Work request ▸ In the records below, some lines contain "computer"; state the number of such lines and nothing else.

Listed entries ▸
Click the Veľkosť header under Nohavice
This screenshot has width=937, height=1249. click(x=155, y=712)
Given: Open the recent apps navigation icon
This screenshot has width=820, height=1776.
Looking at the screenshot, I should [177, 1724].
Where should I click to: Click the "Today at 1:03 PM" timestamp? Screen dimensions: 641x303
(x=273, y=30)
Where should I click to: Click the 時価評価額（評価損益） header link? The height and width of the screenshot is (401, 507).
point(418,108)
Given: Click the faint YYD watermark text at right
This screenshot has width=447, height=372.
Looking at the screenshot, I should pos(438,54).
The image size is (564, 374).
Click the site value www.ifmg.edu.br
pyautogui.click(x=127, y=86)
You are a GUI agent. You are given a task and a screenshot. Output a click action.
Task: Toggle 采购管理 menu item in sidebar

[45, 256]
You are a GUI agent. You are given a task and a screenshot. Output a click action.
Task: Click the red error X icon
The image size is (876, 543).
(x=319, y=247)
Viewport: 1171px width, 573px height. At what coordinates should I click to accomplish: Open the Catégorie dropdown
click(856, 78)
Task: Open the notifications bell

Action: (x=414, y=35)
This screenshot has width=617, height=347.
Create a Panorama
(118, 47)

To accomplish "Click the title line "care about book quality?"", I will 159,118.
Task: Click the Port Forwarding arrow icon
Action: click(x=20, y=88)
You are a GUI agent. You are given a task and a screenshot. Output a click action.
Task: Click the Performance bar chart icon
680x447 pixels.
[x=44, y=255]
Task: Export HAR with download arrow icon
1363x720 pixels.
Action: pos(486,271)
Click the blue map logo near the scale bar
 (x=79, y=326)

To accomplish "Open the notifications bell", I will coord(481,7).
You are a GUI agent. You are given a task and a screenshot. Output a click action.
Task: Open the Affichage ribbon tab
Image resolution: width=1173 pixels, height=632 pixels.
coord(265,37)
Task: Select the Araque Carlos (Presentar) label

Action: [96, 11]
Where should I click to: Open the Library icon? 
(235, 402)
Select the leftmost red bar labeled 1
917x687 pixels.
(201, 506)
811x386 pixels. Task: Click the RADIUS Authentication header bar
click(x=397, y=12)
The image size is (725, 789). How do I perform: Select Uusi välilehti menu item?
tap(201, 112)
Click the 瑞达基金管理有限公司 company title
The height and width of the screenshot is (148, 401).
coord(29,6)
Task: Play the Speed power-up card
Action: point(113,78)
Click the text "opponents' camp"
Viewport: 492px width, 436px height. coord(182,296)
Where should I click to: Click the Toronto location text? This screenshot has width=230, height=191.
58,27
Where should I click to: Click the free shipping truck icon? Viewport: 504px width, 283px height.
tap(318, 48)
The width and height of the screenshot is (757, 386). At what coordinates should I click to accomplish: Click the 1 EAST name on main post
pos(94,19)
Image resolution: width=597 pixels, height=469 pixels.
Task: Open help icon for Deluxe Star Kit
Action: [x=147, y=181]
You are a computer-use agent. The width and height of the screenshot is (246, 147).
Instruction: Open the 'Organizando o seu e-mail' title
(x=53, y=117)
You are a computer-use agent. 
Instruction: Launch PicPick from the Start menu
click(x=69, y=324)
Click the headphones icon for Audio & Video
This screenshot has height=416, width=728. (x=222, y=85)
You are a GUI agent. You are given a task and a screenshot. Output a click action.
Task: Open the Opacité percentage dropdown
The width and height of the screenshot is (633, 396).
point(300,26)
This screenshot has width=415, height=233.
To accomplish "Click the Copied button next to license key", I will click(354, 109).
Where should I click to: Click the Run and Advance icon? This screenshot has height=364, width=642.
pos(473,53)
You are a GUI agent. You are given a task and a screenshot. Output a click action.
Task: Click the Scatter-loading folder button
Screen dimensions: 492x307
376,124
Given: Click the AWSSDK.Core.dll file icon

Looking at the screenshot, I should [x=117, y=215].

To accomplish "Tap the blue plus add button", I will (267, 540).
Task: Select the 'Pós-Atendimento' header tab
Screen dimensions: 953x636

Your solution ▸ 2